Ponente. La procura di Imperia ha chiesto l’archiviazione per il reato di associazione per delinquere per l’onorevole del Pdl Claudio Scajola, indagato assieme ad altre quattro persone nell’indagine sulla realizzazione del porto turistico.
La richiesta è ora sulla scrivania del gip Massimiliano Botti, che dovrà decidere se accoglierla o chiedere un supplemento di indagini. L’indagine era iniziata nel settembre del 2010, per poi svilupparsi in due filoni: il primo che aveva come ipotesi di reato l’associazione per delinquere e il secondo, che è già stato chiuso e vede a processo dieci imputati, tra cui l’imprenditore romano Francesco Bellavista Caltagirone, per truffa aggravata ai danni dello Stato.

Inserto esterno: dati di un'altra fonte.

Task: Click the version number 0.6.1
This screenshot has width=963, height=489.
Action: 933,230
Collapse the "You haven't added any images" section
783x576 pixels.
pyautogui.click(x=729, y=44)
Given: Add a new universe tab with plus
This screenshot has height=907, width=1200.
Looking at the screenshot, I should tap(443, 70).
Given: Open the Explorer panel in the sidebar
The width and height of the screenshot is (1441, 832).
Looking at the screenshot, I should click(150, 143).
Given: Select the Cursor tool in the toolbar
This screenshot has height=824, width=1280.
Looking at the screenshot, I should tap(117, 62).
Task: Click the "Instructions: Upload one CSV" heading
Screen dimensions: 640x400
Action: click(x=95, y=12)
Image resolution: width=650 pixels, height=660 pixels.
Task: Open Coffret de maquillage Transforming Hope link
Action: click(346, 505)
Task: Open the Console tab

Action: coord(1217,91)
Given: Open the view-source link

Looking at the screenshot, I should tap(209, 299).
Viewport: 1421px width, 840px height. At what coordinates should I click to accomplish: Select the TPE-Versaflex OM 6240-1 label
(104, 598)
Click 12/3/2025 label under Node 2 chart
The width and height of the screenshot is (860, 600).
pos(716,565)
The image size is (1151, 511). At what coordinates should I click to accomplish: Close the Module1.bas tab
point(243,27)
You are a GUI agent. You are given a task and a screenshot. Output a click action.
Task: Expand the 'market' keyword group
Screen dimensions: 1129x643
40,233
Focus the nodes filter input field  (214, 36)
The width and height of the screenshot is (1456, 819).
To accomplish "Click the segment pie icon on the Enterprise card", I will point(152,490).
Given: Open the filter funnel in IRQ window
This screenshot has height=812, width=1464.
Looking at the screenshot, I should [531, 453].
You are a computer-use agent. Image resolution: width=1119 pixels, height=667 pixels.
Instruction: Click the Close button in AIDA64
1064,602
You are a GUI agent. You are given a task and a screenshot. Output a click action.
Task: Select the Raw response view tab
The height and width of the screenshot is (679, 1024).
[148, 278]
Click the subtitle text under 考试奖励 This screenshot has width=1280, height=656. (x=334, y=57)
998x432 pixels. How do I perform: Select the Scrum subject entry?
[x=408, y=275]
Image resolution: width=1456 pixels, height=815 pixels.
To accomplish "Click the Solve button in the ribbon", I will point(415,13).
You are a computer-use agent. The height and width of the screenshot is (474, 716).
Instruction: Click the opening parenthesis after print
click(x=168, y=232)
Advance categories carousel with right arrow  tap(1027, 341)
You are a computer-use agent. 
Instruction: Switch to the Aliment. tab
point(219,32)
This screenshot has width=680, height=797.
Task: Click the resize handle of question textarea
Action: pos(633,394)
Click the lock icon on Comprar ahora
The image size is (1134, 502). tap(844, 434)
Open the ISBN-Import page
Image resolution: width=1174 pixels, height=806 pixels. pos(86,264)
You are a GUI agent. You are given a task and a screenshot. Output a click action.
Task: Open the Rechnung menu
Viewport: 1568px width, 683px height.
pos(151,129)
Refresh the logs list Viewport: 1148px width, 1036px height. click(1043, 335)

Il processo si celebra a Torino. La procura, inizialmente, aveva ipotizzato che “Scajola in qualità di promotore in virtù del pregresso rapporto di amicizia con l’imprenditore Caltagirone, Paolo Calzia in qualità di direttore generale del comune, Carlo Conti e Domenico Gandolfo, in qualità di soci della Porto di Imperia Spa, si associavano tra loro al fine di commettere una serie indeterminata di delitti contro la pubblica amministrazione al fine di intervenire direttamente sulle istituzioni per acquisire il controllo dell’intero, complesso, procedimento riguardo al rilascio della concessione effettuato dal Comune alla Porto di Imperia spa, con particolare riguardo alla concessione e al successivo contratto di affidamento per la realizzazione e gestione dell’opera”.